— Work required —
Could you copy the material below word for word, from its first line up to and including the line containing "center [83, 464]."?

Saved entries:
--- START ---
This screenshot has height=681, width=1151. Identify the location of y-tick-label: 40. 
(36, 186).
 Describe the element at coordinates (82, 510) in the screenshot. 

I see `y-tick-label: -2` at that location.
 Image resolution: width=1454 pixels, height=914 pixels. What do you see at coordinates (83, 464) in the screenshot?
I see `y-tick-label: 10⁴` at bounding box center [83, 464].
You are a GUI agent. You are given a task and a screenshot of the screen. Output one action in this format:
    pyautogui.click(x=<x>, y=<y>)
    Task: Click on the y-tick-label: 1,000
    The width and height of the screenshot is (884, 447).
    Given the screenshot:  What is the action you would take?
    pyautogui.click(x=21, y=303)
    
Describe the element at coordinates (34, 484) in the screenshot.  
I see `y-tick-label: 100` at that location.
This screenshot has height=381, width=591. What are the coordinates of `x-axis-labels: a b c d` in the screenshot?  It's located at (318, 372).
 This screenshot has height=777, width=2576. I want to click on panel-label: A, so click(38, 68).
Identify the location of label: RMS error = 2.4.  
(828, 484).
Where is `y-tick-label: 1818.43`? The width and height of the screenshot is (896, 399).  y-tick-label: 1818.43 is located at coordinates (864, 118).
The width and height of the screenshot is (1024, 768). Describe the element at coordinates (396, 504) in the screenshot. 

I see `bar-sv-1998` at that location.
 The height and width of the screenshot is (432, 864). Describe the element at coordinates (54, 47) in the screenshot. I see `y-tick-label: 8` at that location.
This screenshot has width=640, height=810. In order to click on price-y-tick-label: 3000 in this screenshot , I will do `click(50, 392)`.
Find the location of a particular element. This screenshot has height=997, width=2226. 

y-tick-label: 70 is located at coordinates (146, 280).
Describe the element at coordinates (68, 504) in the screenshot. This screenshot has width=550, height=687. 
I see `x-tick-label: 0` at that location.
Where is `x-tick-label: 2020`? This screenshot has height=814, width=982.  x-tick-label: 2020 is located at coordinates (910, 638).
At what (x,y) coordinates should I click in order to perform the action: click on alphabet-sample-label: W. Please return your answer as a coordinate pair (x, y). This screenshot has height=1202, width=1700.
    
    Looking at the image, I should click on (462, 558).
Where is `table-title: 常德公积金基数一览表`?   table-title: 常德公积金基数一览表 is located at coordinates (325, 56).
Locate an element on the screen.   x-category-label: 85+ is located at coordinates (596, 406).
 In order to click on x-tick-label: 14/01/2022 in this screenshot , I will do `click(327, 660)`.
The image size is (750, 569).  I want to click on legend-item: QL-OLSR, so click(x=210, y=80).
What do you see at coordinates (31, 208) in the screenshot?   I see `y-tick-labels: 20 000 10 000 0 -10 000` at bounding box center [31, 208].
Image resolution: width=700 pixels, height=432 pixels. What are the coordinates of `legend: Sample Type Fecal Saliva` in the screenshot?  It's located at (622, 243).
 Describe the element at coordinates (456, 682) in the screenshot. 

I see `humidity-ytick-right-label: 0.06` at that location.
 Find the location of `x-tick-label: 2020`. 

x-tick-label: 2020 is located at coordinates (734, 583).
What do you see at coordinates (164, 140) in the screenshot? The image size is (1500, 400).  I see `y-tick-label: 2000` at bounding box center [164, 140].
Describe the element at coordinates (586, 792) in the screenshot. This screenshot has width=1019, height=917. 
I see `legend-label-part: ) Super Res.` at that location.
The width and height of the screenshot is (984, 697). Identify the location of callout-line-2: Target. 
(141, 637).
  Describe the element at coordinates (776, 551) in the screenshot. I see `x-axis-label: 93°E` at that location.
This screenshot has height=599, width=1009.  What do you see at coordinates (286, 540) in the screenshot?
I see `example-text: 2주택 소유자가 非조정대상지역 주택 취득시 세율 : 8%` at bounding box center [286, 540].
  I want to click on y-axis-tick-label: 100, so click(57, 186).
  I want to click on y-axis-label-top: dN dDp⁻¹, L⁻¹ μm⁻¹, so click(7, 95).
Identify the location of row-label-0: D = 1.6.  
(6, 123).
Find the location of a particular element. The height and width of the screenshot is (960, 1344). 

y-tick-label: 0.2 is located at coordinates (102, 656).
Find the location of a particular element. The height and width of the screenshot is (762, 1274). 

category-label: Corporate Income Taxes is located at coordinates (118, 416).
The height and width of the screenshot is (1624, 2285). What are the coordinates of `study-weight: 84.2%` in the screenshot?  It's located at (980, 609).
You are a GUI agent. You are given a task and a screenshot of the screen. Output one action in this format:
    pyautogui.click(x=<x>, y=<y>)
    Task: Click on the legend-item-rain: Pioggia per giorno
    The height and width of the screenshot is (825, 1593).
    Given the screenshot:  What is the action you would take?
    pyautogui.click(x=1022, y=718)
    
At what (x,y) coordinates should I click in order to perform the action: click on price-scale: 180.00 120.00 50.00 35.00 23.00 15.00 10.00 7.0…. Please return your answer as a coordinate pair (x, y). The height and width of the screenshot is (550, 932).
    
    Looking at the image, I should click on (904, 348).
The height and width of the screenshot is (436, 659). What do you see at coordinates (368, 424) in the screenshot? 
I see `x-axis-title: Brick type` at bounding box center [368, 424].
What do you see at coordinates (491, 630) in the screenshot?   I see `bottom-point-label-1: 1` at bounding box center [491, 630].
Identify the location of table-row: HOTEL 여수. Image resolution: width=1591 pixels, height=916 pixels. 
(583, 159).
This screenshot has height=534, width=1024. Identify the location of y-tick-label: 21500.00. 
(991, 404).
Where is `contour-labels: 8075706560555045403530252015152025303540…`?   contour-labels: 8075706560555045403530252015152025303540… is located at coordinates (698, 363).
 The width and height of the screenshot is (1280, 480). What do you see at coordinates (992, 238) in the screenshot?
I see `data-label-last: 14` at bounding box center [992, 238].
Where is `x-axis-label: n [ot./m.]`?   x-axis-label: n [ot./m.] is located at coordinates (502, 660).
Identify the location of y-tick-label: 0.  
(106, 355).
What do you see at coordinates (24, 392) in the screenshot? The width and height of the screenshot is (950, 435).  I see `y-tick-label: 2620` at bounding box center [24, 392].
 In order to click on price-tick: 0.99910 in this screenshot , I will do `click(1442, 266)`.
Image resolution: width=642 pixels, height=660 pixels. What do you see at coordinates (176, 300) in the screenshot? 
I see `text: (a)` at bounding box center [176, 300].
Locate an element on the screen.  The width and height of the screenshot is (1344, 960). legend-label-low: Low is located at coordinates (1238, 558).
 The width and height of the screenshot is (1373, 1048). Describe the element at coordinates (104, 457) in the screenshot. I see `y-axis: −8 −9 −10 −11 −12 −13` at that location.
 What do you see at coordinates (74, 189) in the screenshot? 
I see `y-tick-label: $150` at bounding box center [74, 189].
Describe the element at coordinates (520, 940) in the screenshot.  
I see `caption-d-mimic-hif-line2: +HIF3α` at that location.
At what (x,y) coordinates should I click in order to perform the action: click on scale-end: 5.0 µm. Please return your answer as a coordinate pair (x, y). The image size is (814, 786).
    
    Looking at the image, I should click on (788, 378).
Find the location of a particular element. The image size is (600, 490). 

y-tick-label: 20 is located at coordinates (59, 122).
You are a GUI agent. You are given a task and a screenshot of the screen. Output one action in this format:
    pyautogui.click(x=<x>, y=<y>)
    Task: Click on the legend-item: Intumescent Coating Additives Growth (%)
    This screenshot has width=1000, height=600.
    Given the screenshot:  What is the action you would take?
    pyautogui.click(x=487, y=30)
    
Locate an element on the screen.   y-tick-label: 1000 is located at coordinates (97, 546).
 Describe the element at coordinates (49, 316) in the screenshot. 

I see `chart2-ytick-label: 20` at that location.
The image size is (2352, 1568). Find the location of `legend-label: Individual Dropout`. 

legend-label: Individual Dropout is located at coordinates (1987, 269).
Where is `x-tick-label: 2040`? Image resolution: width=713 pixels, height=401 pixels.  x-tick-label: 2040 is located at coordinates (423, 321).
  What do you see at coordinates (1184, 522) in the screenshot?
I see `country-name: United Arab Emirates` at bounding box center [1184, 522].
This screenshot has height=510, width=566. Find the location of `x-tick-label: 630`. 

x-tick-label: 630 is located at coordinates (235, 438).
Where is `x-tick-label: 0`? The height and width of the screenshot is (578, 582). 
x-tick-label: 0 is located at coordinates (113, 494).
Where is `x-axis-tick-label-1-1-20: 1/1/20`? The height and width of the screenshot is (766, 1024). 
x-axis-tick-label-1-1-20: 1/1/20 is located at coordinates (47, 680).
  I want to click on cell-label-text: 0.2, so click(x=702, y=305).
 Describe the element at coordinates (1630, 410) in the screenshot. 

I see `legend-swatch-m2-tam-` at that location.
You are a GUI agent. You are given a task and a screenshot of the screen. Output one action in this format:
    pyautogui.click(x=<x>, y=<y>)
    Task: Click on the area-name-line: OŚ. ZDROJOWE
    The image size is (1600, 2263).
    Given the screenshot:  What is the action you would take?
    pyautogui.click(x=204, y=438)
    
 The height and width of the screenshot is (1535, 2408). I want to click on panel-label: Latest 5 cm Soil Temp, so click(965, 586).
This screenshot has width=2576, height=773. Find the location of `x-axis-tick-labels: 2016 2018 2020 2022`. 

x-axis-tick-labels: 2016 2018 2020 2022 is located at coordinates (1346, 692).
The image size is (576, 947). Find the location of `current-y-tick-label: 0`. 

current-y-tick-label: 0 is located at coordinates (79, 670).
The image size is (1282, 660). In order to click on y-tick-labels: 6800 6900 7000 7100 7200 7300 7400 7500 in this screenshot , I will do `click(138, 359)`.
--- END ---
— Response —
This screenshot has height=681, width=1151. Identify the location of y-tick-label: 40. 
(36, 186).
 Describe the element at coordinates (82, 510) in the screenshot. 

I see `y-tick-label: -2` at that location.
 Image resolution: width=1454 pixels, height=914 pixels. What do you see at coordinates (83, 464) in the screenshot?
I see `y-tick-label: 10⁴` at bounding box center [83, 464].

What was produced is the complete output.